Podczas jej trwania Ministerstwo Finansów odkupowało obligacje czterech serii i sprzedawało pięciu. Kupić można było standardowo dwuletnie zerokuponowe papiery OK0423. Cena ich sprzedaży wyniosła 1000 zł, a oprocentowanie 0 proc.
Dziś sprzedano obligacje o wartości 4,5 mld zł, w tym 0,54 mld zł serii Ok0423 z ceną równą wartości nominalnej. To wydarzenie bez precedensu jeśli chodzi o instrumenty dłużne oferowane przez Ministerstwo Finansów na rynku krajowym
- poinformował Ministerstwo Finansów na Twitterze.

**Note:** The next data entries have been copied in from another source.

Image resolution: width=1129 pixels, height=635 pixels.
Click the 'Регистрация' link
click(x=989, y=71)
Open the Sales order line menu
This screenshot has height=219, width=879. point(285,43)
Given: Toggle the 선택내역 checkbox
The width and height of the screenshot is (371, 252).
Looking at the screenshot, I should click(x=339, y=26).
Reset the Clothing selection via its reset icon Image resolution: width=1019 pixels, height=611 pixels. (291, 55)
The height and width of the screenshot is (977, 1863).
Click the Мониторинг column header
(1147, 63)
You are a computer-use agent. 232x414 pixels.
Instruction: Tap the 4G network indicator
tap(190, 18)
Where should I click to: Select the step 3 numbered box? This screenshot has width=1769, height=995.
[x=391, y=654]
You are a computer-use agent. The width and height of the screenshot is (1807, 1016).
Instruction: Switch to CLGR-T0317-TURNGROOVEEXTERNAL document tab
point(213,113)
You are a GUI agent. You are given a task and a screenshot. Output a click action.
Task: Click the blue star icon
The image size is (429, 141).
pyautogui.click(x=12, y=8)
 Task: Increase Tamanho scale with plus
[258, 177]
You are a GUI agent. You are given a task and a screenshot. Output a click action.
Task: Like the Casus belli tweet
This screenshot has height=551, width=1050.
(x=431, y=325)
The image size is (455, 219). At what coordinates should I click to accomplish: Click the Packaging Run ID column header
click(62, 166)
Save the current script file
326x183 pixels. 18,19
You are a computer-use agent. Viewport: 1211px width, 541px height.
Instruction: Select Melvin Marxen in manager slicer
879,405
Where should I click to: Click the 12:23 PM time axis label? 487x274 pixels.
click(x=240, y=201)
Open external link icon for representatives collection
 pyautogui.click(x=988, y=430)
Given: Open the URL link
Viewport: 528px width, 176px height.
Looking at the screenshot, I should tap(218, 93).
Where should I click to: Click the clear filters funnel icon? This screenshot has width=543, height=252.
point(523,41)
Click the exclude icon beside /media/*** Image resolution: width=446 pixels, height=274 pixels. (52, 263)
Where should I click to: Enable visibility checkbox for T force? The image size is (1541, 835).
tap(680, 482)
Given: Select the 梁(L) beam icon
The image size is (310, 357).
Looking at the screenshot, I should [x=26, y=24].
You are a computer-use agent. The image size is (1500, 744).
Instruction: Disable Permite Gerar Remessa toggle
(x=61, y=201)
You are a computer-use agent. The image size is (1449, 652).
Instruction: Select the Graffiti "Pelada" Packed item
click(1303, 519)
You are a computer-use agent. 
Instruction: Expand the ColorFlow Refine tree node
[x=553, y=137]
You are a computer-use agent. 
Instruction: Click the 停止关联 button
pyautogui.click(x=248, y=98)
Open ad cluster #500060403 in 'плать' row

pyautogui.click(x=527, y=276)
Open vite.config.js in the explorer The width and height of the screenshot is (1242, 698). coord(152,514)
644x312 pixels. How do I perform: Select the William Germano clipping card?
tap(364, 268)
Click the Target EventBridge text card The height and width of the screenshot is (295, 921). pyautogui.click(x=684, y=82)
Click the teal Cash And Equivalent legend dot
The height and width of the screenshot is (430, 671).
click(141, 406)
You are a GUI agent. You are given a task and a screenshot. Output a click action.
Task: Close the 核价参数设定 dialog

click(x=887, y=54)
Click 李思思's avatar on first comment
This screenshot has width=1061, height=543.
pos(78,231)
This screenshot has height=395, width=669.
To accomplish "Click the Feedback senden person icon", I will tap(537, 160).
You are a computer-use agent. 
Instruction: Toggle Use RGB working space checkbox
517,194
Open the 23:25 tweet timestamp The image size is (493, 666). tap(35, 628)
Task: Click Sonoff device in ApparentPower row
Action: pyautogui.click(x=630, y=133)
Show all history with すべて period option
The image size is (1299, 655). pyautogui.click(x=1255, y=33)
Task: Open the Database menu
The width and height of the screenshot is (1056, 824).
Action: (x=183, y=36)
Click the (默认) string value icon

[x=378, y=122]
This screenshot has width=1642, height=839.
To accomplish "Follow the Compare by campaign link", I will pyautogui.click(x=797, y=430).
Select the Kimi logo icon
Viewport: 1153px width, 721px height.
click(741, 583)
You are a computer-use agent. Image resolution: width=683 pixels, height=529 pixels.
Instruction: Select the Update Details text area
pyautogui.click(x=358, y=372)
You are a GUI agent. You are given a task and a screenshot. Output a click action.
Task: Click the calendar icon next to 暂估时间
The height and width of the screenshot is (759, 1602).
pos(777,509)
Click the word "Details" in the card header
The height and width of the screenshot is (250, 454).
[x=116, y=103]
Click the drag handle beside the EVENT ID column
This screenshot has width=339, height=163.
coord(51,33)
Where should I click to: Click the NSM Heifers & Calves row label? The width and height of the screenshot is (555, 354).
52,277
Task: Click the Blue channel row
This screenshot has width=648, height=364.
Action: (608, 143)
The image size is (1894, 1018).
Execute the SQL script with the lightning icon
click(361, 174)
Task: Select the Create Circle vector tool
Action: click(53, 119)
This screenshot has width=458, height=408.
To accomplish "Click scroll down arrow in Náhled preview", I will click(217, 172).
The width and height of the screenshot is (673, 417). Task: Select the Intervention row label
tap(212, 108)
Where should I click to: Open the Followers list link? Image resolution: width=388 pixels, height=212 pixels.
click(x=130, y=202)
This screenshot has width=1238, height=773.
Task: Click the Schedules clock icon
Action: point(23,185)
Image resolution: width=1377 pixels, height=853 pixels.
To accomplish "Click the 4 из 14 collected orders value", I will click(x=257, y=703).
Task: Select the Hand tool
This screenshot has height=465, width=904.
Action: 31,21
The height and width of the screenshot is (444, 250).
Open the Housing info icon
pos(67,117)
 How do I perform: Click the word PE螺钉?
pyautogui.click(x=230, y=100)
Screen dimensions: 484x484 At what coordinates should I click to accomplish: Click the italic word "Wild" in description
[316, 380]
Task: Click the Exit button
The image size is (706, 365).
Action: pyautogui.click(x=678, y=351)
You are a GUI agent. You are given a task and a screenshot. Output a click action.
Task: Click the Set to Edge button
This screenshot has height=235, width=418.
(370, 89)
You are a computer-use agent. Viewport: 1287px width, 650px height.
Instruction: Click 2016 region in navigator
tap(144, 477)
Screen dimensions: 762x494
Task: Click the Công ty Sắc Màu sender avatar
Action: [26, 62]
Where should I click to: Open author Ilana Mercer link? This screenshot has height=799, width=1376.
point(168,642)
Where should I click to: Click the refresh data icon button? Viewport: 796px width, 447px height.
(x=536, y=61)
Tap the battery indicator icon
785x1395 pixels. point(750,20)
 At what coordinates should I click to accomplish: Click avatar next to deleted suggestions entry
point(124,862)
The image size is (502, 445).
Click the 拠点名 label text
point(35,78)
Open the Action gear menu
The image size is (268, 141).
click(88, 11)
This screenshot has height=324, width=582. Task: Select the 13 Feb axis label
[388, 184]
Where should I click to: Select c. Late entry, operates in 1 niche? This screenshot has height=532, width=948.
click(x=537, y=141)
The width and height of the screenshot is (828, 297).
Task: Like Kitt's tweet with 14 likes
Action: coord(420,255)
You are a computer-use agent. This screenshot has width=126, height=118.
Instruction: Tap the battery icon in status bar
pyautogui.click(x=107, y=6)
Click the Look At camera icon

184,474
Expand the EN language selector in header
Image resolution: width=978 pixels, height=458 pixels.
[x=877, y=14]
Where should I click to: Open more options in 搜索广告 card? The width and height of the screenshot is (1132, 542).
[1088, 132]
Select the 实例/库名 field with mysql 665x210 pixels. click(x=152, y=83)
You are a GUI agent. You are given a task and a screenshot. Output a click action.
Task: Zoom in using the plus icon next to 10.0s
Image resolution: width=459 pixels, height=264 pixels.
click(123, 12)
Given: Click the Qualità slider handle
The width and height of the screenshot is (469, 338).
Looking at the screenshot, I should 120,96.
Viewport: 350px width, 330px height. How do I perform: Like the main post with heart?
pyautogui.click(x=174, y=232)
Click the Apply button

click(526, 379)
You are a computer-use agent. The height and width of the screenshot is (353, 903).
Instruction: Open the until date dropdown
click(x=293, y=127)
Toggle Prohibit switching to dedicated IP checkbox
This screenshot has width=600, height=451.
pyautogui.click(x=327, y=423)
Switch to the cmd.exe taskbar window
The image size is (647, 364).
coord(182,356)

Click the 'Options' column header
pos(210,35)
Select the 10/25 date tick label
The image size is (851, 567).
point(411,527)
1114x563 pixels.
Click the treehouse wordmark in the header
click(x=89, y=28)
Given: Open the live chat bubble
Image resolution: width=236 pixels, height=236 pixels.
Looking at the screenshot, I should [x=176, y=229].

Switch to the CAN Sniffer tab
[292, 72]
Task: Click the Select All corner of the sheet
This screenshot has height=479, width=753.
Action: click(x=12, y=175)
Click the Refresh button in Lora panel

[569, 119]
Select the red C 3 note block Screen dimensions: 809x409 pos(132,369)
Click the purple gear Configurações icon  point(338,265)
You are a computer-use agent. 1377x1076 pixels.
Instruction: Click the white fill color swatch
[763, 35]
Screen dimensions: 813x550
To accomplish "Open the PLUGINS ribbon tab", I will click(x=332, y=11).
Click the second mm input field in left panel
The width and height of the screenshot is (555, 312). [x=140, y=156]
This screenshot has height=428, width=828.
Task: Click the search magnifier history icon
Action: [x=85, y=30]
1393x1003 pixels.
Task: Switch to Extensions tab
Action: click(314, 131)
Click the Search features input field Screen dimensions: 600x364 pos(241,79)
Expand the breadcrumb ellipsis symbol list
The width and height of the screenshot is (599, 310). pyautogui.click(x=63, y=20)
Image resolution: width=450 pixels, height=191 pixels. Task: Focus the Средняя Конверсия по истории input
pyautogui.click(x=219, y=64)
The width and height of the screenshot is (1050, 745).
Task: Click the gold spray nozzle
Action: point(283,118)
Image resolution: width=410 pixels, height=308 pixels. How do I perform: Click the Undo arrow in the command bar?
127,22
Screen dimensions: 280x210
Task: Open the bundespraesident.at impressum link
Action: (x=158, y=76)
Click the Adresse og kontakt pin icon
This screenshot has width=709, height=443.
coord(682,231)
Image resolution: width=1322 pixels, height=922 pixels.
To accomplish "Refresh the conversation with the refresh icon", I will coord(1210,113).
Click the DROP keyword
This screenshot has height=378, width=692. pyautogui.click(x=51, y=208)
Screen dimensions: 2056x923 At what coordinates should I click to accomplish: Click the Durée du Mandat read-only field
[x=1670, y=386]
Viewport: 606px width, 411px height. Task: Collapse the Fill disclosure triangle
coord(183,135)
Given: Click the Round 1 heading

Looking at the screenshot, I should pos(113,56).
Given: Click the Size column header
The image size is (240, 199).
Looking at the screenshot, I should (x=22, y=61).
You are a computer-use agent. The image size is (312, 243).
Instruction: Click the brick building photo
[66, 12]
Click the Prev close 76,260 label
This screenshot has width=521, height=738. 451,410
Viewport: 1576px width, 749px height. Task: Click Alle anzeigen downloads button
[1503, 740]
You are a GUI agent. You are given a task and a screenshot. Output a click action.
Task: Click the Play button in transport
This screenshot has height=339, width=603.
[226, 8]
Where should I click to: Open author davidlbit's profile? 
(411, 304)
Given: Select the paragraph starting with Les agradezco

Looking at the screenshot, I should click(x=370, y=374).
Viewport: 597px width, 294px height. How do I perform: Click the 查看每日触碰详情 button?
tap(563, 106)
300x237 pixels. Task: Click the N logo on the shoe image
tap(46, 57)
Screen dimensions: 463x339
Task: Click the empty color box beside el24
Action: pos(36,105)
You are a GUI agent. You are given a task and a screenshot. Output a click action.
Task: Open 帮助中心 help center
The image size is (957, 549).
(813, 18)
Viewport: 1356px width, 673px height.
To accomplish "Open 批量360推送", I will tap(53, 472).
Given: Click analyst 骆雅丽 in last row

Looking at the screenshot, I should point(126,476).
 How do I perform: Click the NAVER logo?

Jak przekazał wiceminister finansów Sebastian Skuza, to pierwszy raz w historii, gdy MF uplasowało na aukcji obligacje oprocentowane na poziomie 0 proc. Resort uważa, że zerowa rentowność odzwierciedla wysoką wiarygodność kredytową emitenta - podaje Business Insider.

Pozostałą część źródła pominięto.